Varying degrees of emotional, sensory, and/or cognitive reactions can form a person’s perceptions and feelings about the world — and about his or her spiritual experiences, he explained.
Newberg said, “We can think of things in terms of emotions, or of causality: Did God cause this to happen — or am I causing this to happen?”
“How am I, as an individual, expected to behave? Am I expected to help other people? Am I acting in a moral way? All of these things create, within each of us, a very unique signature of brain function that results in our own unique way of looking at the world, and therefore our own unique way of looking at God and religion,” Newberg said.
In Why God Won’t Go Away, Newberg writes, “…our research gives us new ways to understand and address the connection between brain activity and many ‘everyday’ religious and spiritual experiences; the importance of community and family; ethics and morals, love, compassion and forgiveness.”
Thinking about God
Newberg’s research provides evidence that thinking about God will actually change a person’s brain. These biological activities and changes in a brain are similar to what happens when a person meditates on other mysteries, explains Newberg and co-author Mark Robert Waldman in How God Changes Your Brain.

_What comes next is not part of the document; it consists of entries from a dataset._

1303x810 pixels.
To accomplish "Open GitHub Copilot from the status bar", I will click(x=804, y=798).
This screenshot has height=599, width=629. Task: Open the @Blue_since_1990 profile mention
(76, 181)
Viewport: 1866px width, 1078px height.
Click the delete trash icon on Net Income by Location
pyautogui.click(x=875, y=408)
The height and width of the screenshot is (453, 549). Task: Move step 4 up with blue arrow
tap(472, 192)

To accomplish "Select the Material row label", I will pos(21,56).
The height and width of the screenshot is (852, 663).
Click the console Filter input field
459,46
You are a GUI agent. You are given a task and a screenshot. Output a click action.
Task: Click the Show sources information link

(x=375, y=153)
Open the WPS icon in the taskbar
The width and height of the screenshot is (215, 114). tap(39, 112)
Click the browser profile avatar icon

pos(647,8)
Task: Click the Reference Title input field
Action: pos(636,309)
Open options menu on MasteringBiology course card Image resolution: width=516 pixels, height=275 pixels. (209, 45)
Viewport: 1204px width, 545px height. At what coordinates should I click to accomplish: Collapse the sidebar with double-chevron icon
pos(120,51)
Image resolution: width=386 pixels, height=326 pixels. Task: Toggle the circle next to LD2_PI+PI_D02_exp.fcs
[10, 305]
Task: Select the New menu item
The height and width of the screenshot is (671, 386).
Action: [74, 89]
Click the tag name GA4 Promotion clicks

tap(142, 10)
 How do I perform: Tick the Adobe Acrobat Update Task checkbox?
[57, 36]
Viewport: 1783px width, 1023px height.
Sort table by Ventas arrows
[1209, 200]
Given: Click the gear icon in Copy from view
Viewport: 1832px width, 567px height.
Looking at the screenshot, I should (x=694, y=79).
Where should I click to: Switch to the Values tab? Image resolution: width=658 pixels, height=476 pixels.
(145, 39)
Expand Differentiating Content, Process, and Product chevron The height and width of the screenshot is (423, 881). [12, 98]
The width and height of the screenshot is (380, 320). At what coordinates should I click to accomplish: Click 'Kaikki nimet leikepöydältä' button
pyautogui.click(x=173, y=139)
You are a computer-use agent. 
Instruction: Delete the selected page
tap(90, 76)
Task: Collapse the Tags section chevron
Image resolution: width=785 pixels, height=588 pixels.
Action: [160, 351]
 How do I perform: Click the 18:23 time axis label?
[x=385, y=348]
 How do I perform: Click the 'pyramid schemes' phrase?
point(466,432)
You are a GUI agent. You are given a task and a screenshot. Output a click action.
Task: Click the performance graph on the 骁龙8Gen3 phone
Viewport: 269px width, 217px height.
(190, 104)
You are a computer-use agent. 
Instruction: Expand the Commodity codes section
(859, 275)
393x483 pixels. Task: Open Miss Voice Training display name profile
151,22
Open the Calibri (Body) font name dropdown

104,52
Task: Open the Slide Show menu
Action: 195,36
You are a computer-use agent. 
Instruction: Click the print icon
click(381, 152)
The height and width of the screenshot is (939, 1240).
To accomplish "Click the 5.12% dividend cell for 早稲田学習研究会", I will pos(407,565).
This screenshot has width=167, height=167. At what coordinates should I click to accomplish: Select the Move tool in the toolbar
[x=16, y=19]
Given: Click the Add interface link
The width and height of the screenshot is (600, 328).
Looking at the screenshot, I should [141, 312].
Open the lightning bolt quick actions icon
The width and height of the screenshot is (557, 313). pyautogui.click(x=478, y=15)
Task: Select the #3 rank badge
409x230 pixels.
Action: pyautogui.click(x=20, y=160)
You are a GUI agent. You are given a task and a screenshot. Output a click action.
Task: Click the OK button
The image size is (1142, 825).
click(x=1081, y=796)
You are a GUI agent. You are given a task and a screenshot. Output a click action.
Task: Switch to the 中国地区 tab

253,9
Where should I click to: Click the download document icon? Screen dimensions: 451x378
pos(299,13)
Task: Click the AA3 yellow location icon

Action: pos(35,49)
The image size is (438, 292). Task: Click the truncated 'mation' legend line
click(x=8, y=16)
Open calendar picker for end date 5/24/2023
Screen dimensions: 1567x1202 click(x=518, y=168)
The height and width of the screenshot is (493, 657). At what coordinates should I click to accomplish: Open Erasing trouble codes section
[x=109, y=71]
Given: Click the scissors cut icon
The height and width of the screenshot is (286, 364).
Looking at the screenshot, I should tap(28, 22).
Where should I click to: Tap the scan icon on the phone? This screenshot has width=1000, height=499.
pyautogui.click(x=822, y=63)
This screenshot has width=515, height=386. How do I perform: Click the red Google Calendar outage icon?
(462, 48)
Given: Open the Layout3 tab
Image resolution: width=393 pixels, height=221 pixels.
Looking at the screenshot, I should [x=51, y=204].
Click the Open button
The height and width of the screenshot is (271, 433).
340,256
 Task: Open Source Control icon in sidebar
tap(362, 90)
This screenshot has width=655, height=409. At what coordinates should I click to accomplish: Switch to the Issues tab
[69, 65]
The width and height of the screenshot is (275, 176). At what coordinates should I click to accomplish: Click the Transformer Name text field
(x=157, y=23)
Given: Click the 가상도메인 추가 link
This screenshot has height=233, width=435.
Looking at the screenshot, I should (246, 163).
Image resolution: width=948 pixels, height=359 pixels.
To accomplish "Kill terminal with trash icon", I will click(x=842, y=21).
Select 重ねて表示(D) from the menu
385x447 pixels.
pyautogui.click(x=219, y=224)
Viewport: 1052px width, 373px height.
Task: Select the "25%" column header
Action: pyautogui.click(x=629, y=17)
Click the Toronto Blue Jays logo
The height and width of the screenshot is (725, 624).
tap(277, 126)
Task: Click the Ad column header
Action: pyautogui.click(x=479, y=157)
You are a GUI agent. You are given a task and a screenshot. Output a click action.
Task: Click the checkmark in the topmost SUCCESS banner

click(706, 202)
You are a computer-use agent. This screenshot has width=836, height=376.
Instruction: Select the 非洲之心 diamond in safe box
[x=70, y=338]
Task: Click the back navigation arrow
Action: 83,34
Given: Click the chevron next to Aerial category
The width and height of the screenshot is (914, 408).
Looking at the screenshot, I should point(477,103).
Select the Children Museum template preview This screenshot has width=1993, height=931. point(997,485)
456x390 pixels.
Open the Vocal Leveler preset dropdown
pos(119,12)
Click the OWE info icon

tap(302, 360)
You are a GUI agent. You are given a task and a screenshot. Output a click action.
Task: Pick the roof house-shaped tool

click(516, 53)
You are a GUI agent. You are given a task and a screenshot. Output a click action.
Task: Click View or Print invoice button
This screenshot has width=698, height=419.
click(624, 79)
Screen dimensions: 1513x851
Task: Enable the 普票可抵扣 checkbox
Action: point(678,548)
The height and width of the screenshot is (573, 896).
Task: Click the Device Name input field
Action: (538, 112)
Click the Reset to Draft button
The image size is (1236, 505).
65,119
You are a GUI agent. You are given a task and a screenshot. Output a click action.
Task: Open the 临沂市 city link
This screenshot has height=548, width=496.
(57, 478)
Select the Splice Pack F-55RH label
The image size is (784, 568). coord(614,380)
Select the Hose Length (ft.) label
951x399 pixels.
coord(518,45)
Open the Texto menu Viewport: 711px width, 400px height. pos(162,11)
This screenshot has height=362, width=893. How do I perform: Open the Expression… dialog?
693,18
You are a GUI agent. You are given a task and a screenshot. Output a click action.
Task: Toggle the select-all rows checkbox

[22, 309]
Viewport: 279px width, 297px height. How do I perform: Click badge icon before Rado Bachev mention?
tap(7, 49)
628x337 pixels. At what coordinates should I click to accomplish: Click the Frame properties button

“But religious and spiritual contemplation changes your brain in a profoundly different way because it strengthens a unique neural circuit that specifically enhances social awareness and empathy while subduing destructive feelings and emotions,” write Newberg and Waldman.
One of the conclusions of their research: “Every human brain assembles its perceptions of God in uniquely different ways, thus giving God different qualities of meaning and value.”
The authors write, “If a belief in God provides you with a sense of comfort and security, then God will enhance your life. But if you see God as a vindictive deity who gives you justification for inflicting harm on others, such a belief can actually damage your brain as it motivates you to act in socially destructive ways.”
“We don’t fully know why people would have a negative view of God,” Newberg said. “It may be that it is related to the disease process itself. Or it may stem from the way people feel when they are suffering with a mental illness.”